══ Material for this task
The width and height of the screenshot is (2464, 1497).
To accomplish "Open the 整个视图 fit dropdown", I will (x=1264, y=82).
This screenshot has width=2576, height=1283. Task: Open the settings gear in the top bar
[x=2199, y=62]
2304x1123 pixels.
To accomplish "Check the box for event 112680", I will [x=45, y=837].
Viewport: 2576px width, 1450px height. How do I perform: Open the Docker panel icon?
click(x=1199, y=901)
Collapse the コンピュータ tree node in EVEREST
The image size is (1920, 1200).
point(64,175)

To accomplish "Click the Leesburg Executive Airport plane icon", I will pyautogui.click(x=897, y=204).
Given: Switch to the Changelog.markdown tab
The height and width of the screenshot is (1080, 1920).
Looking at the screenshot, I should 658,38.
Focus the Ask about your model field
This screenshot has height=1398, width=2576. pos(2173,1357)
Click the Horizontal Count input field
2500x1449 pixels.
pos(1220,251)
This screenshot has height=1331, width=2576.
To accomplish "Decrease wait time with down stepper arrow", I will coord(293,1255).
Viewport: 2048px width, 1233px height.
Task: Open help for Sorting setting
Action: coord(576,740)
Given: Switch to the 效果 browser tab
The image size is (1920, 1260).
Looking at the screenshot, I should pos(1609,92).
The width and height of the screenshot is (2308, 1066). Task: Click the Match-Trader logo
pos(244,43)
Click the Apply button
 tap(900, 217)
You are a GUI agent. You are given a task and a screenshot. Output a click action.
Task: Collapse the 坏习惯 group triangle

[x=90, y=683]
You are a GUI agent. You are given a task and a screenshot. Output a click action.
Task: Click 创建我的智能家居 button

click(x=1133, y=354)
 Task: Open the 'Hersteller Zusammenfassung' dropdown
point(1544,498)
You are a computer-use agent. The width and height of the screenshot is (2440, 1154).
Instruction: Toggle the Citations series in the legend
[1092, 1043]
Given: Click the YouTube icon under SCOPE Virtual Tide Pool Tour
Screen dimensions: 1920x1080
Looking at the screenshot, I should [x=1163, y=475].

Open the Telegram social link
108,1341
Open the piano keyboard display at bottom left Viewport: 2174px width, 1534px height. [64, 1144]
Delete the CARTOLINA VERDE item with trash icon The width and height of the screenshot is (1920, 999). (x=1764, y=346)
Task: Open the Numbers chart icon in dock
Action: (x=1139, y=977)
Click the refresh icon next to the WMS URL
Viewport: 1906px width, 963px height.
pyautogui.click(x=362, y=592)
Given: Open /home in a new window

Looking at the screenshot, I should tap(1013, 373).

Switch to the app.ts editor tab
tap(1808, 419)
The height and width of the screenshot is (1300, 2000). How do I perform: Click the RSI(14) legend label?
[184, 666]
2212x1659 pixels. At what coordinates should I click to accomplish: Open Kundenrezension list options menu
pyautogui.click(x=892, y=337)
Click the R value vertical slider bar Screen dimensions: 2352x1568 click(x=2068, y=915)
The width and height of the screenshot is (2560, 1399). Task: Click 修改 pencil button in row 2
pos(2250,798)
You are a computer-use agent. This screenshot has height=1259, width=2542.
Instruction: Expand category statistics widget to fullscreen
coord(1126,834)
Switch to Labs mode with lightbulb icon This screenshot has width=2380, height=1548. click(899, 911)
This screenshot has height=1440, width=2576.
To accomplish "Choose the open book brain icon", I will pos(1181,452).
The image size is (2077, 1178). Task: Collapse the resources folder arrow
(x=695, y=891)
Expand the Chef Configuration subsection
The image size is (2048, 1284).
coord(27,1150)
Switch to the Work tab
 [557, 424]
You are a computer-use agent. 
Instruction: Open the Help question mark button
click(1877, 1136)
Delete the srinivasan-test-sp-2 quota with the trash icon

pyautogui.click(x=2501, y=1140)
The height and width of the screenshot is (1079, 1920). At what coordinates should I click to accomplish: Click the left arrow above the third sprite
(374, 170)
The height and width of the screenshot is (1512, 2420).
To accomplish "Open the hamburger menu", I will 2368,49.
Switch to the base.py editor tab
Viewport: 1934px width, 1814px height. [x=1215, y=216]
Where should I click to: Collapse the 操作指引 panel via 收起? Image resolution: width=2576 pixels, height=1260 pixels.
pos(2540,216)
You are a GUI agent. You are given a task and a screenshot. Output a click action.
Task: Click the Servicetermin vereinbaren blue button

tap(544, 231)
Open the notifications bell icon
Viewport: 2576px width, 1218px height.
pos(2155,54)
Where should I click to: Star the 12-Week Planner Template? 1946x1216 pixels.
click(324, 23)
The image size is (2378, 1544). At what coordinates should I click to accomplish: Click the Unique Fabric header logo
════
§ **Directions**:
Having read the records, return each one exactly.

§ **Task answer**:
The width and height of the screenshot is (2464, 1497).
To accomplish "Open the 整个视图 fit dropdown", I will (x=1264, y=82).
This screenshot has width=2576, height=1283. Task: Open the settings gear in the top bar
[x=2199, y=62]
2304x1123 pixels.
To accomplish "Check the box for event 112680", I will [x=45, y=837].
Viewport: 2576px width, 1450px height. How do I perform: Open the Docker panel icon?
click(x=1199, y=901)
Collapse the コンピュータ tree node in EVEREST
The image size is (1920, 1200).
point(64,175)

To accomplish "Click the Leesburg Executive Airport plane icon", I will pyautogui.click(x=897, y=204).
Given: Switch to the Changelog.markdown tab
The height and width of the screenshot is (1080, 1920).
Looking at the screenshot, I should 658,38.
Focus the Ask about your model field
This screenshot has height=1398, width=2576. pos(2173,1357)
Click the Horizontal Count input field
2500x1449 pixels.
pos(1220,251)
This screenshot has height=1331, width=2576.
To accomplish "Decrease wait time with down stepper arrow", I will coord(293,1255).
Viewport: 2048px width, 1233px height.
Task: Open help for Sorting setting
Action: coord(576,740)
Given: Switch to the 效果 browser tab
The image size is (1920, 1260).
Looking at the screenshot, I should pos(1609,92).
The width and height of the screenshot is (2308, 1066). Task: Click the Match-Trader logo
pos(244,43)
Click the Apply button
 tap(900, 217)
You are a GUI agent. You are given a task and a screenshot. Output a click action.
Task: Collapse the 坏习惯 group triangle

[x=90, y=683]
You are a GUI agent. You are given a task and a screenshot. Output a click action.
Task: Click 创建我的智能家居 button

click(x=1133, y=354)
 Task: Open the 'Hersteller Zusammenfassung' dropdown
point(1544,498)
You are a computer-use agent. The width and height of the screenshot is (2440, 1154).
Instruction: Toggle the Citations series in the legend
[1092, 1043]
Given: Click the YouTube icon under SCOPE Virtual Tide Pool Tour
Screen dimensions: 1920x1080
Looking at the screenshot, I should [x=1163, y=475].

Open the Telegram social link
108,1341
Open the piano keyboard display at bottom left Viewport: 2174px width, 1534px height. [64, 1144]
Delete the CARTOLINA VERDE item with trash icon The width and height of the screenshot is (1920, 999). (x=1764, y=346)
Task: Open the Numbers chart icon in dock
Action: (x=1139, y=977)
Click the refresh icon next to the WMS URL
Viewport: 1906px width, 963px height.
pyautogui.click(x=362, y=592)
Given: Open /home in a new window

Looking at the screenshot, I should tap(1013, 373).

Switch to the app.ts editor tab
tap(1808, 419)
The height and width of the screenshot is (1300, 2000). How do I perform: Click the RSI(14) legend label?
[184, 666]
2212x1659 pixels. At what coordinates should I click to accomplish: Open Kundenrezension list options menu
pyautogui.click(x=892, y=337)
Click the R value vertical slider bar Screen dimensions: 2352x1568 click(x=2068, y=915)
The width and height of the screenshot is (2560, 1399). Task: Click 修改 pencil button in row 2
pos(2250,798)
You are a computer-use agent. This screenshot has height=1259, width=2542.
Instruction: Expand category statistics widget to fullscreen
coord(1126,834)
Switch to Labs mode with lightbulb icon This screenshot has width=2380, height=1548. click(899, 911)
This screenshot has height=1440, width=2576.
To accomplish "Choose the open book brain icon", I will pos(1181,452).
The image size is (2077, 1178). Task: Collapse the resources folder arrow
(x=695, y=891)
Expand the Chef Configuration subsection
The image size is (2048, 1284).
coord(27,1150)
Switch to the Work tab
 [557, 424]
You are a computer-use agent. 
Instruction: Open the Help question mark button
click(1877, 1136)
Delete the srinivasan-test-sp-2 quota with the trash icon

pyautogui.click(x=2501, y=1140)
The height and width of the screenshot is (1079, 1920). At what coordinates should I click to accomplish: Click the left arrow above the third sprite
(374, 170)
The height and width of the screenshot is (1512, 2420).
To accomplish "Open the hamburger menu", I will 2368,49.
Switch to the base.py editor tab
Viewport: 1934px width, 1814px height. [x=1215, y=216]
Where should I click to: Collapse the 操作指引 panel via 收起? Image resolution: width=2576 pixels, height=1260 pixels.
pos(2540,216)
You are a GUI agent. You are given a task and a screenshot. Output a click action.
Task: Click the Servicetermin vereinbaren blue button

tap(544, 231)
Open the notifications bell icon
Viewport: 2576px width, 1218px height.
pos(2155,54)
Where should I click to: Star the 12-Week Planner Template? 1946x1216 pixels.
click(324, 23)
The image size is (2378, 1544). At what coordinates should I click to accomplish: Click the Unique Fabric header logo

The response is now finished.